When he was done, he pulled out of me, his cock still hard and dripping with my juices. He looked down at my panties, at the mess I’d made.
“You’re a fucking mess,” he said, his voice filled with contempt. “But I have to admit, I enjoyed fucking you. You’re a dirty little whore, and I think I’m going to keep you around.”
I smiled up at him, my eyes glazed over with lust. “Yes, sir,” I said, my voice submissive. “I’m your little toilet slut, your filthy whore. I’ll do whatever you want me to do.”
He smiled back at me, his hand reaching out to stroke my cheek. “Good girl,” he said. “Now, let’s see how many more men we can bring in to watch you. I have a feeling you’re going to be very popular.”
And so it went. I became the hotel’s resident toilet slut, the filthy whore who men would pay to watch. I’d sit in my room, my panties soaked with my waste, and I’d wait for the next man to come and use me.
Sometimes they’d fuck me, other times they’d just watch, their eyes glued to my crotch.

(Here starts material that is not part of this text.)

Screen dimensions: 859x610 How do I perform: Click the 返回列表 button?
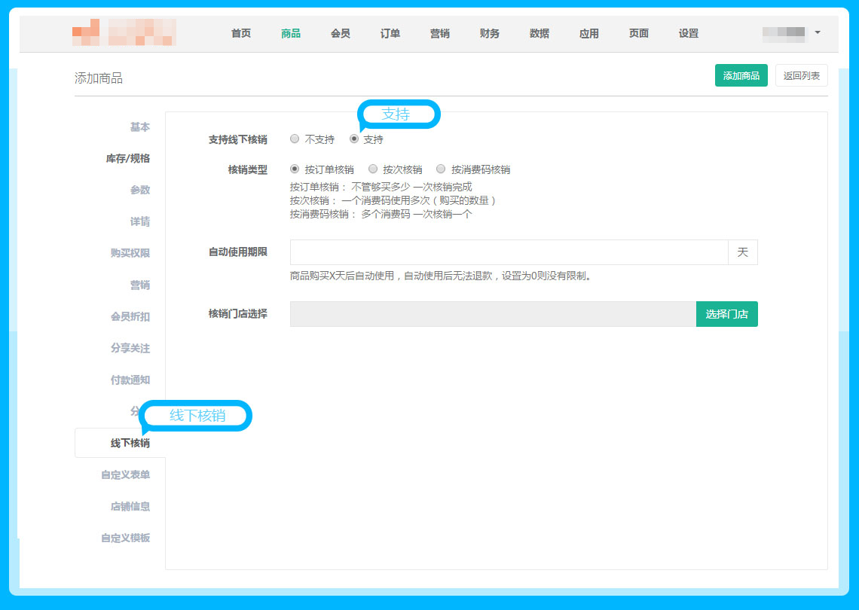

But no matter what they did, I loved every minute of it. I was a filthy, disgusting slut, and I wouldn’t have it any other way.

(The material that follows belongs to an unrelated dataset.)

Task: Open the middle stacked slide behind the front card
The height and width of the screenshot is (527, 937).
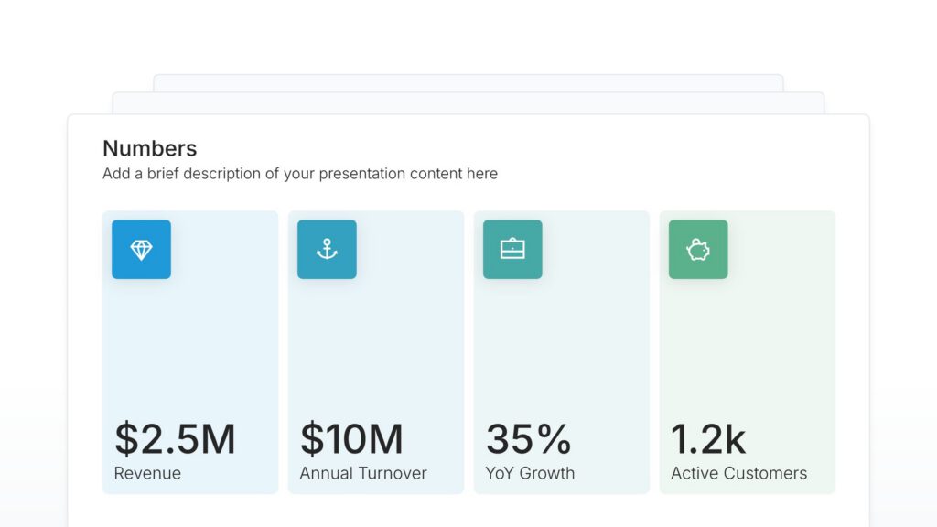Action: [469, 102]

I knew it was wrong, that what I was doing was sick and depraved. But I couldn’t stop. I was addicted to the feeling, to the power I felt when I was watched. I was a filthy, disgusting slut, and I loved every minute of it.
And as I sat there, my panties soaked with my own waste, my pussy throbbing with need, I knew that this was where I belonged. I was a toilet slut, a filthy whore, and I wouldn’t have it any other way.